Syirkah secara syar’iy dapat berupa syirkah harta (syirkah al-a’yân) yakni syirkah kepemilikan (syirkah al-amlâk), yaitu perserikatan dalam kepemilikan suatu harta. Artinya, harta itu dimiliki secara bersama oleh dua orang atau lebih. Syirkah juga dapat berupa syirkah akad, yakni dua orang atau lebih berakad ber-syirkah untuk melakukan aktivitas bisnis untuk mendapatkan keuntungan. Ini bentuknya berupa syirkah al-inân, syirkah al-abdân, syirkah al-wujûh, syirkah al-mudhârabah dan syirkah al-mufâwadhah. Semua bentuk syirkah itu boleh sesuai penunjukkan hadis ini. Sebabnya, lafal asy-syarîkayn (dua orang yang ber-syirkah) itu bermakna umum mencakup semua syirkah.

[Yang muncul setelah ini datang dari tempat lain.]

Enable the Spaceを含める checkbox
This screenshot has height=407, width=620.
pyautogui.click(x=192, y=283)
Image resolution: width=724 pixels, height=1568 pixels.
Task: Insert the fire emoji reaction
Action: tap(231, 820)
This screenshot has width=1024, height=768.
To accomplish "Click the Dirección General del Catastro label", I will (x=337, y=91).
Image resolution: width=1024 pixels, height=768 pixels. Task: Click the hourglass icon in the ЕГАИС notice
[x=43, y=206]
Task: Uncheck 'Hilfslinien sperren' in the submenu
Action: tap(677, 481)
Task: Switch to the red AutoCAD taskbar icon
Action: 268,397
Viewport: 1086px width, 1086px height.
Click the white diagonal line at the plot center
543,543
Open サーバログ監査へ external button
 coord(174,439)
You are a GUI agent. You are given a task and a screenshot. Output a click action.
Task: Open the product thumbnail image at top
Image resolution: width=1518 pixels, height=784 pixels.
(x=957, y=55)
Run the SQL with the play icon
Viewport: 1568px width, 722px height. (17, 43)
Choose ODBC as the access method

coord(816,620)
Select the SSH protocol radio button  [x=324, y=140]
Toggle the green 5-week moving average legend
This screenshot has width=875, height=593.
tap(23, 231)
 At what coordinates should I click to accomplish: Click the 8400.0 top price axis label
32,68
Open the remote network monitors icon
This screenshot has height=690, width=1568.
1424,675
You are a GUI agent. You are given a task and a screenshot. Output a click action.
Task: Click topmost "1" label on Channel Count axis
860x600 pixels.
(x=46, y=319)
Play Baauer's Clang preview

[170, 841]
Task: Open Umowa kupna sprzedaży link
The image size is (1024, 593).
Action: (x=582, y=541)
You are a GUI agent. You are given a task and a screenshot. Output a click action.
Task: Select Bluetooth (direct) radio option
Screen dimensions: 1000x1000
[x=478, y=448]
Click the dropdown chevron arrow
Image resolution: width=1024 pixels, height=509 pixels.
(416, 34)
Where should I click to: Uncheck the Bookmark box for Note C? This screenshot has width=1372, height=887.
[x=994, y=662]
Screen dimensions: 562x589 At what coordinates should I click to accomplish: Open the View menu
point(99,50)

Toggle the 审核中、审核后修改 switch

Hal itu ditegaskan dengan iqrâr (persetujuan) Nabi saw. atas syirkah yang dilakukan oleh para Sahabat. Imam al-Bukhari meriwayatkan hadis dari jalur Sulaiman bin Abi Muslim yang berkata: “Aku bertanya kepada Abu al-Minhal tentang sharf secara kontan (yad[an] bi yad[in]). Ia berkata: Aku dan mitraku membeli sesuatu secara kontan dan dengan tempo. Lalu al-Bara’ bin ‘Azib datang keapda kami dan kami bertanya kepada dia. Ia berkata: “Aku dan mitraku, Zaid bin Arqam, melakukan itu dan kami bertanya kepada Nabi saw. tentang hal itu. Beliau bersabda, “Mâ kâna yadan bi yadin fakhudzûhu, wa mâ kâna nasî`ah faruddûhu (Apa saja yang kontan, ambillah. Apa saja yang bertempo, kembalikanlah).”

Masih ada riwayat-riwayat lain yang menunjukkan persetujuan Nabi saw. terhadap syirkah yang dilakukan para shahabat.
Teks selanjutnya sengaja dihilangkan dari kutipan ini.